Ce que le compteur rapide apporte, et il apporte beaucoup
Un point d'équilibre, parce qu'il est mérité. La série Centris-APCIQ est mensuelle, régionale, désaisonnalisée, commentée par des économistes identifiés, comparable d'une RMR à l'autre et d'une année à l'autre. Elle donne l'inventaire actif, le délai de vente, le rapport au prix demandé — des indicateurs que le Registre foncier ne produit pas et ne prétend pas produire. Sans elle, personne au Québec ne saurait quoi que ce soit du marché avant le 15 du mois suivant.
Le mandat de courtage a par ailleurs un effet que ce texte ne cherche pas à minorer : il rend une propriété visible. Une inscription Centris expose un immeuble à l'ensemble des courtiers et de leurs acheteurs, dans un cadre professionnel encadré par l'OACIQ, avec des obligations d'information et un recours. C'est un service, et c'est aussi ce qui fait que ces ventes sont dénombrables en premier.
Ce qu'il faut en retenir si vous lisez le marché
Les manchettes mensuelles décrivent fidèlement la partie du marché qui passe par un courtier, et elles la décrivent onze jours avant que le reste ne soit publié. Ce n'est pas un défaut des chiffres : c'est leur périmètre, écrit noir sur blanc dans les communiqués eux-mêmes.

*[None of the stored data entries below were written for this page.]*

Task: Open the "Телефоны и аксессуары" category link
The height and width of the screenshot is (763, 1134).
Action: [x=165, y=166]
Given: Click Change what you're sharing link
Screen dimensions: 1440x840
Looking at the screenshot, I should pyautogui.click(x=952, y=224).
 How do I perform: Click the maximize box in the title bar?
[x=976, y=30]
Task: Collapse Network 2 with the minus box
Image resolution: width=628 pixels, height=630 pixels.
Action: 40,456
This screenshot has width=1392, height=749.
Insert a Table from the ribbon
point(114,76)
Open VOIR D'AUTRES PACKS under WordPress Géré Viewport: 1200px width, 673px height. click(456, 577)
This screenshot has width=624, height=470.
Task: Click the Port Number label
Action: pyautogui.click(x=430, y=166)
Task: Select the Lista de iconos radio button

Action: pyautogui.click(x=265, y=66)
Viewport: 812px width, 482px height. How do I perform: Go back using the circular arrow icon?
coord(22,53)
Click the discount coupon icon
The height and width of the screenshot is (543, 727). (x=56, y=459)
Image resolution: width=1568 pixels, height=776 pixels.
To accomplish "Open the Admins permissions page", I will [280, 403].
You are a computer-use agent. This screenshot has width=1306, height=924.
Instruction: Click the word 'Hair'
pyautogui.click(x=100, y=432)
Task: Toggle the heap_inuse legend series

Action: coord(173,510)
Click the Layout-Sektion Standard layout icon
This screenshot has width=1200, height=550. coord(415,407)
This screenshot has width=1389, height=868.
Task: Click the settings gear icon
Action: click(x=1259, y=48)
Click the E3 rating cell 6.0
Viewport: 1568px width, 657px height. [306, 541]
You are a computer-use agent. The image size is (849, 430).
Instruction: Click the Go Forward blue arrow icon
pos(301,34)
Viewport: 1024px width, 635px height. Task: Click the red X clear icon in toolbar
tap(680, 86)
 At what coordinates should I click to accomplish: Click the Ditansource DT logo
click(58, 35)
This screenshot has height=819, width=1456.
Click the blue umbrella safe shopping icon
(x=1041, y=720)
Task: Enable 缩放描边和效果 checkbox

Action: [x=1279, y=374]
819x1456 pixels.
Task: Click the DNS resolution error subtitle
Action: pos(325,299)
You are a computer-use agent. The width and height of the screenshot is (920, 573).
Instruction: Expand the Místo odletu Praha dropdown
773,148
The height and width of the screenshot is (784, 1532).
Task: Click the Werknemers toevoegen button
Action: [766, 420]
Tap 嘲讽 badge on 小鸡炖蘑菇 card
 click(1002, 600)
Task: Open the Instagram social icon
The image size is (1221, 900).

Si vous vendez ou achetez hors marché, vous évoluez dans la part qui n'apparaît dans aucune manchette du 4 septembre — et qui apparaît, agrégée et sans titre, dans un fichier mis à jour le 15. Notre page hors-marché explique ce que recouvre ce terme, et le glossaire définit les mots employés ici.
Dilimo ne chiffre le prix d'aucun immeuble en particulier, et ce texte n'en chiffre aucun.